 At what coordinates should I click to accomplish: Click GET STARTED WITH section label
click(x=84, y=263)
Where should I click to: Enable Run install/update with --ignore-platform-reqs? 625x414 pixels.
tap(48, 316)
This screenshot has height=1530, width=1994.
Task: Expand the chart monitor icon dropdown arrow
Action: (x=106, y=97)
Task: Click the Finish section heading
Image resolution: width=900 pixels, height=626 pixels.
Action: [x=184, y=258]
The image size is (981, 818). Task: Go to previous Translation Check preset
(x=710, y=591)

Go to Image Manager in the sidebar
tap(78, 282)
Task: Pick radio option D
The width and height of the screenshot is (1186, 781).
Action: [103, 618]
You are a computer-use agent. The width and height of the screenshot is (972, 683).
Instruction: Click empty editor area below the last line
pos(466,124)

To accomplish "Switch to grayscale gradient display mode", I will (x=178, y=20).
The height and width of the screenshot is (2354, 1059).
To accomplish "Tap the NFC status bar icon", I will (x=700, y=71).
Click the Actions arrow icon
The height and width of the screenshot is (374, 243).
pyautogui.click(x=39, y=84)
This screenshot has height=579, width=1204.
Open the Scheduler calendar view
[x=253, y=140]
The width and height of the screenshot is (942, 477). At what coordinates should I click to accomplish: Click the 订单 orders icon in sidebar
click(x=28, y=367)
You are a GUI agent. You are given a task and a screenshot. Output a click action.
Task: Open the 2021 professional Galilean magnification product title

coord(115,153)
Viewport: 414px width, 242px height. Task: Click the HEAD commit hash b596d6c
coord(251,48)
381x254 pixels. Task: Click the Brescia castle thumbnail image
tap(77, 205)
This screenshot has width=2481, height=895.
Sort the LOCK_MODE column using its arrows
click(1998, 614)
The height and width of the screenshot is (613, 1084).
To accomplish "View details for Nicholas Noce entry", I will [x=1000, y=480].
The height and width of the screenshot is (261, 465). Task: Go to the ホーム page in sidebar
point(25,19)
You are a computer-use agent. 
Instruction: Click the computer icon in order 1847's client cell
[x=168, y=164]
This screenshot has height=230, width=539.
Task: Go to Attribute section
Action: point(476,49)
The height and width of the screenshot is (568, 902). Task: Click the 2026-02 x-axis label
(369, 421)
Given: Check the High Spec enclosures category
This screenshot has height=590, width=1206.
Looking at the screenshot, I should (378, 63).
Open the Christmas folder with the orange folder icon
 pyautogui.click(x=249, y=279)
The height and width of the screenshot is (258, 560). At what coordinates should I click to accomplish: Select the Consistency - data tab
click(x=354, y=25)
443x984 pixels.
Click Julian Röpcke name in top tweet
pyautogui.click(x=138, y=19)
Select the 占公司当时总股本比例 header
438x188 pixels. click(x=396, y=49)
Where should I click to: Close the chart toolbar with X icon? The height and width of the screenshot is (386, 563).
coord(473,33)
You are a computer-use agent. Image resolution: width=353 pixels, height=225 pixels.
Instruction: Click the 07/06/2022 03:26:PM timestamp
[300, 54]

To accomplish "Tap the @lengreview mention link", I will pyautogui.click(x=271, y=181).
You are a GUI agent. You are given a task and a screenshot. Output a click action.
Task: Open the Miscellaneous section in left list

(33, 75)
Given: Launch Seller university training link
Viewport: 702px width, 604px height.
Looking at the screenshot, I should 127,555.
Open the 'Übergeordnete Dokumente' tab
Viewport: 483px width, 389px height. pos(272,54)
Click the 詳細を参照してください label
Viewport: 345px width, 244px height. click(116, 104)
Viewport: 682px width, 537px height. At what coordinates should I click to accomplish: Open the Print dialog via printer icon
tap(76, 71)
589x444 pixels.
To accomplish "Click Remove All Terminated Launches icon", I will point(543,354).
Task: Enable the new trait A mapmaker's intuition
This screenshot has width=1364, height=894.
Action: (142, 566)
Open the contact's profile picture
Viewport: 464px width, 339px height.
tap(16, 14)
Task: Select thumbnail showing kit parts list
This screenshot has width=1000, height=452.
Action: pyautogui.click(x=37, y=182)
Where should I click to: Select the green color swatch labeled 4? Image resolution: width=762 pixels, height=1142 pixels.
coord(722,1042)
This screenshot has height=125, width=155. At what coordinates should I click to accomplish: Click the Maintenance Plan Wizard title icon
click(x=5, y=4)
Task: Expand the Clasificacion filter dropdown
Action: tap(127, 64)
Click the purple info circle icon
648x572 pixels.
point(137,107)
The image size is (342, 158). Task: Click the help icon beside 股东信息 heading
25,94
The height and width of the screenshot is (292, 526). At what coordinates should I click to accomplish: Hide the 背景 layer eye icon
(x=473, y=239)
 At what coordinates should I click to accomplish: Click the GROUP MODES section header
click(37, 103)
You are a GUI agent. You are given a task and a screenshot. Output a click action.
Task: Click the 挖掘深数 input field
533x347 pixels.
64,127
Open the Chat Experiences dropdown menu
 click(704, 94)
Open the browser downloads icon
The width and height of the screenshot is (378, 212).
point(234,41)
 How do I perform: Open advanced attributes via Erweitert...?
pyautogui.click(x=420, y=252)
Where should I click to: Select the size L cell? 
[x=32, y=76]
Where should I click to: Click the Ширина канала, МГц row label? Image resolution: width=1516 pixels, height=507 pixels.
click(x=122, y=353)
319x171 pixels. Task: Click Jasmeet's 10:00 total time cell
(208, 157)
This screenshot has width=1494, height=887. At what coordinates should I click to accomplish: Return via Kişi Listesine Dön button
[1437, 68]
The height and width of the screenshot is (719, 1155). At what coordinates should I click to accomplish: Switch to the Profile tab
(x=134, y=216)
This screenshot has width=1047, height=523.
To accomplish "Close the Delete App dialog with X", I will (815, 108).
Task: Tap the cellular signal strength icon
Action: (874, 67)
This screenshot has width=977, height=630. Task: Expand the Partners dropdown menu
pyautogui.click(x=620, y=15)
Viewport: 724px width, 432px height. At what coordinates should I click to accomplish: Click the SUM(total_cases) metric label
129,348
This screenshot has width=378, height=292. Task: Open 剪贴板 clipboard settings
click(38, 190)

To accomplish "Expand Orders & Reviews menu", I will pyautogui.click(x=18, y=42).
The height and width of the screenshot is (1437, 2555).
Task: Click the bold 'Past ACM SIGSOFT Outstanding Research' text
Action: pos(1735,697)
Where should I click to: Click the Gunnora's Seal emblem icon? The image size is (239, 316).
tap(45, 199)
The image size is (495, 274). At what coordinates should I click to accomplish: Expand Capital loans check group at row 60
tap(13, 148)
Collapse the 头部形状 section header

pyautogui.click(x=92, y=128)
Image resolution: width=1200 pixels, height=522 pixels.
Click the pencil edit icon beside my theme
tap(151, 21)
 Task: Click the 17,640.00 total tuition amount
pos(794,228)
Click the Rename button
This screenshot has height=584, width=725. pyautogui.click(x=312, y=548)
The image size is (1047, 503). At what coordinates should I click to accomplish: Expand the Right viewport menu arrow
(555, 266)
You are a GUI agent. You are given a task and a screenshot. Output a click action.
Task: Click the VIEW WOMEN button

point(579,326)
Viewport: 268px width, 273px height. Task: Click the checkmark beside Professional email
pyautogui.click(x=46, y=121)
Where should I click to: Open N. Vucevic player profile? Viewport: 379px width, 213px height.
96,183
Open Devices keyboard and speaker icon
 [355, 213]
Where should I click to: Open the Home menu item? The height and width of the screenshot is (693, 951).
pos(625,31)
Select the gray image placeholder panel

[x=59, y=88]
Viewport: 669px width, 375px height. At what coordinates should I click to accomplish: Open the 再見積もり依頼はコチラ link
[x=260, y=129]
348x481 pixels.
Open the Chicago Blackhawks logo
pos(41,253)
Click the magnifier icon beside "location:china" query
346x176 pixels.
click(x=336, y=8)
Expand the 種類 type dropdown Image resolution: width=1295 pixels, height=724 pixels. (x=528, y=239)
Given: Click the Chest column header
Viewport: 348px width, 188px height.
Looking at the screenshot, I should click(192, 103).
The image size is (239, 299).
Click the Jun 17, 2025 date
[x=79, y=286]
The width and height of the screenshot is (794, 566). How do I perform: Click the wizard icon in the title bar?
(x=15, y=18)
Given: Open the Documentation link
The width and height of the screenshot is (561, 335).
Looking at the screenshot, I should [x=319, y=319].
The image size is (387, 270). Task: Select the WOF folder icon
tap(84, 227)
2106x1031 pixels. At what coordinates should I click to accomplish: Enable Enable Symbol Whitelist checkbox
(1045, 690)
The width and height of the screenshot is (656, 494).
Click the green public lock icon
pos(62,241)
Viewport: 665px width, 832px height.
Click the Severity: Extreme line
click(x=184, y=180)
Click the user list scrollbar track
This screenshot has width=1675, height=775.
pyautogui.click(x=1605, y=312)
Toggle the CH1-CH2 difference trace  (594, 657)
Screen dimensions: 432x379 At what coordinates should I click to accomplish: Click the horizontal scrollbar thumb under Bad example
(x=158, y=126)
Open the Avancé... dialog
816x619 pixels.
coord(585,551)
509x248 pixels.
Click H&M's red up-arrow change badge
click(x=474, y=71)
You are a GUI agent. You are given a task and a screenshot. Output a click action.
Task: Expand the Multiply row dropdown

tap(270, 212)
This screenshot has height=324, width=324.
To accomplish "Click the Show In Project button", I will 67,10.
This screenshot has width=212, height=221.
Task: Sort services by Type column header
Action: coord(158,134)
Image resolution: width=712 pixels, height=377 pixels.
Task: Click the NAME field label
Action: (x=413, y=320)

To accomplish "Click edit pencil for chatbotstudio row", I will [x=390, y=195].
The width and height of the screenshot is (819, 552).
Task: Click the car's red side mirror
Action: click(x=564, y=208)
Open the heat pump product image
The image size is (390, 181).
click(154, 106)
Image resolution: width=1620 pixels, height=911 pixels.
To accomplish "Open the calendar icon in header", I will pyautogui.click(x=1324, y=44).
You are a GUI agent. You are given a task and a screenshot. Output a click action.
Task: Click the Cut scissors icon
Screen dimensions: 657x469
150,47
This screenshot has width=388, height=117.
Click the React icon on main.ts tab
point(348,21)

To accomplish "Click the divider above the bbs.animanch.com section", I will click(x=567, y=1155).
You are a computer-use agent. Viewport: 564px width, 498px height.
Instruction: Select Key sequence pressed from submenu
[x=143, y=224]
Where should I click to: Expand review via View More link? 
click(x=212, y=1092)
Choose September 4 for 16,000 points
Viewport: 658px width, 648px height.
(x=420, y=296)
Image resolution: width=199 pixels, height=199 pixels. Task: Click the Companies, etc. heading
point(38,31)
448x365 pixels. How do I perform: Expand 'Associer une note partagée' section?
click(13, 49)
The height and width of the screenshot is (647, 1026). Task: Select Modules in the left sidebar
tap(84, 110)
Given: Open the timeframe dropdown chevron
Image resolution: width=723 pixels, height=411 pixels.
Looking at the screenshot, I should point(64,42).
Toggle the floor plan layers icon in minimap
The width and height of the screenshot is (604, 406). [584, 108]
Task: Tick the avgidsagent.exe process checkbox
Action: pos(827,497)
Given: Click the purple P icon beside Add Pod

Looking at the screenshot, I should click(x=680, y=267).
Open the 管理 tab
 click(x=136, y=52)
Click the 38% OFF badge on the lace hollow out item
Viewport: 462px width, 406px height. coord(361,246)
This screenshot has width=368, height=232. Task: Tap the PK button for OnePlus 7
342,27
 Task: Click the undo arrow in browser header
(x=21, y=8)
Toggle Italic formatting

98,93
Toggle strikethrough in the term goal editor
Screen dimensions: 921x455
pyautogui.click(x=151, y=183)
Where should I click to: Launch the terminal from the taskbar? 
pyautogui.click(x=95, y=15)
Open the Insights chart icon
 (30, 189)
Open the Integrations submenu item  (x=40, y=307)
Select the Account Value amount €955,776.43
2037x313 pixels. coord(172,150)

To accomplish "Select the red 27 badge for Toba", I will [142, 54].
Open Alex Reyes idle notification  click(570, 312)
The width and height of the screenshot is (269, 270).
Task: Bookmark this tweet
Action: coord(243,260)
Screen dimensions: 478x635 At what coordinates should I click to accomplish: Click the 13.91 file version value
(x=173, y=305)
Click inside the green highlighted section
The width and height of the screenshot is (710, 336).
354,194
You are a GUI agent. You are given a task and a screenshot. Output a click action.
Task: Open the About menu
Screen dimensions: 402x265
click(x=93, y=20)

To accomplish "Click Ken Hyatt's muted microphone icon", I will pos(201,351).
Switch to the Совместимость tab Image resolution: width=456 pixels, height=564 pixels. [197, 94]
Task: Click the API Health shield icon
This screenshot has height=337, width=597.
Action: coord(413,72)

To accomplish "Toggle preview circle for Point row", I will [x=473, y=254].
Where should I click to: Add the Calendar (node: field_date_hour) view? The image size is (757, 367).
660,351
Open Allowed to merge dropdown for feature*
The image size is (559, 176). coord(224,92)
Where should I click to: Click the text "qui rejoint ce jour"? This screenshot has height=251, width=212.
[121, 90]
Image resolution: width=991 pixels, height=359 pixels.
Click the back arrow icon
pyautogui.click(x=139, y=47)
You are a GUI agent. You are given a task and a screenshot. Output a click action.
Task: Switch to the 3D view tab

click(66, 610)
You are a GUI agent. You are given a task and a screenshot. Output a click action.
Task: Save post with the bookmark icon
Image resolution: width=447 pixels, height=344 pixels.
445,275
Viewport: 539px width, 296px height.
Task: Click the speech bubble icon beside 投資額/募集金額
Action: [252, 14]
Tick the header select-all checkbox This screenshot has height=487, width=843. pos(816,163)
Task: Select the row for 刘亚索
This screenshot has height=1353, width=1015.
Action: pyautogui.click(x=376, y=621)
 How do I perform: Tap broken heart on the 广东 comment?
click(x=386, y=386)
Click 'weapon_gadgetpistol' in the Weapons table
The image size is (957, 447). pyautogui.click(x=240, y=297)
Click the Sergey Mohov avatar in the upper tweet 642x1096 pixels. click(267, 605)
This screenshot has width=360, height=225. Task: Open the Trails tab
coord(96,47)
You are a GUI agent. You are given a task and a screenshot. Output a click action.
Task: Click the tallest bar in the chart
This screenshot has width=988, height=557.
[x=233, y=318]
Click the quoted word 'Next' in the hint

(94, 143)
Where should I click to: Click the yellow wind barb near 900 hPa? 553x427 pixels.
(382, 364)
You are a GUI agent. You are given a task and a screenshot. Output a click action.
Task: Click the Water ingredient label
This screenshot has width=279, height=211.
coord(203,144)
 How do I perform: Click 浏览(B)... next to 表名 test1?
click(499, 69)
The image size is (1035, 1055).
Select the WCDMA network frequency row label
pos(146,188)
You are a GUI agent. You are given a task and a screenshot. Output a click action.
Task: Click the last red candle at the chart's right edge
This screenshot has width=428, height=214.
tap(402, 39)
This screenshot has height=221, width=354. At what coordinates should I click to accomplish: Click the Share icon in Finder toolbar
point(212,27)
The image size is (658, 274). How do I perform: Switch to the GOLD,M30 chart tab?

§ What is being asked: Every line of the material that holds "circle" should be copied out as the answer.

§ Result below:
Click the purple info circle icon
To accomplish "Toggle preview circle for Point row", I will [x=473, y=254].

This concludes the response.